▶ **Listed records**
- - -

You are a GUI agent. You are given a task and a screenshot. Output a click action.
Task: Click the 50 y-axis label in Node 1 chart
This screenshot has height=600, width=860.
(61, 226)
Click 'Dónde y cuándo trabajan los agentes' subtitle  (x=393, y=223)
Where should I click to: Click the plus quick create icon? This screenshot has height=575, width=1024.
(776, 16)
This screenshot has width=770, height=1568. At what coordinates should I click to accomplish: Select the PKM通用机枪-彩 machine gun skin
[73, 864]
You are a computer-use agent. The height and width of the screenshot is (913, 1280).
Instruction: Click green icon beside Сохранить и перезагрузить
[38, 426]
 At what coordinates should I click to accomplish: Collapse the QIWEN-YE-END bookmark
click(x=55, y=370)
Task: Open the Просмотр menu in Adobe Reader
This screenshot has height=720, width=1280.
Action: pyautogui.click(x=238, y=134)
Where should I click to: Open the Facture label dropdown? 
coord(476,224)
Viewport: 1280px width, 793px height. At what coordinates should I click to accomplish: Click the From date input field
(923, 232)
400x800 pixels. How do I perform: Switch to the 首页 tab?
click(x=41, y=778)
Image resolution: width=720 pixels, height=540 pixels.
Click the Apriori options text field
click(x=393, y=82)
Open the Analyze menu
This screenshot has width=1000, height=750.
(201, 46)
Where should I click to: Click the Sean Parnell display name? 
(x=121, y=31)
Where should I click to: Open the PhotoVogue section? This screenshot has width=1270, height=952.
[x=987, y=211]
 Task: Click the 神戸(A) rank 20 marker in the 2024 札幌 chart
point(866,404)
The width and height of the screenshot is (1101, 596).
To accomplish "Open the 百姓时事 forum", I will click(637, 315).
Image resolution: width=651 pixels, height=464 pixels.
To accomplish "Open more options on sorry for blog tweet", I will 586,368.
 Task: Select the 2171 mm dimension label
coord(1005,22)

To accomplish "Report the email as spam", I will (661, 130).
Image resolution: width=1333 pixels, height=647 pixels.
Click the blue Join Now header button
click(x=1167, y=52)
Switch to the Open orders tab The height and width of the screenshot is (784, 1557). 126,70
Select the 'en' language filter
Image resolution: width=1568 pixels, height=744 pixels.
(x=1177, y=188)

- - -

▶ **Directions**
For this task, please set down every entry exactly, with no line left out.

▶ **Response for this exercise**
You are a GUI agent. You are given a task and a screenshot. Output a click action.
Task: Click the 50 y-axis label in Node 1 chart
This screenshot has height=600, width=860.
(61, 226)
Click 'Dónde y cuándo trabajan los agentes' subtitle  (x=393, y=223)
Where should I click to: Click the plus quick create icon? This screenshot has height=575, width=1024.
(776, 16)
This screenshot has width=770, height=1568. At what coordinates should I click to accomplish: Select the PKM通用机枪-彩 machine gun skin
[73, 864]
You are a computer-use agent. The height and width of the screenshot is (913, 1280).
Instruction: Click green icon beside Сохранить и перезагрузить
[38, 426]
 At what coordinates should I click to accomplish: Collapse the QIWEN-YE-END bookmark
click(x=55, y=370)
Task: Open the Просмотр menu in Adobe Reader
This screenshot has height=720, width=1280.
Action: pyautogui.click(x=238, y=134)
Where should I click to: Open the Facture label dropdown? 
coord(476,224)
Viewport: 1280px width, 793px height. At what coordinates should I click to accomplish: Click the From date input field
(923, 232)
400x800 pixels. How do I perform: Switch to the 首页 tab?
click(x=41, y=778)
Image resolution: width=720 pixels, height=540 pixels.
Click the Apriori options text field
click(x=393, y=82)
Open the Analyze menu
This screenshot has width=1000, height=750.
(201, 46)
Where should I click to: Click the Sean Parnell display name? 
(x=121, y=31)
Where should I click to: Open the PhotoVogue section? This screenshot has width=1270, height=952.
[x=987, y=211]
 Task: Click the 神戸(A) rank 20 marker in the 2024 札幌 chart
point(866,404)
The width and height of the screenshot is (1101, 596).
To accomplish "Open the 百姓时事 forum", I will click(637, 315).
Image resolution: width=651 pixels, height=464 pixels.
To accomplish "Open more options on sorry for blog tweet", I will 586,368.
 Task: Select the 2171 mm dimension label
coord(1005,22)

To accomplish "Report the email as spam", I will (661, 130).
Image resolution: width=1333 pixels, height=647 pixels.
Click the blue Join Now header button
click(x=1167, y=52)
Switch to the Open orders tab The height and width of the screenshot is (784, 1557). 126,70
Select the 'en' language filter
Image resolution: width=1568 pixels, height=744 pixels.
(x=1177, y=188)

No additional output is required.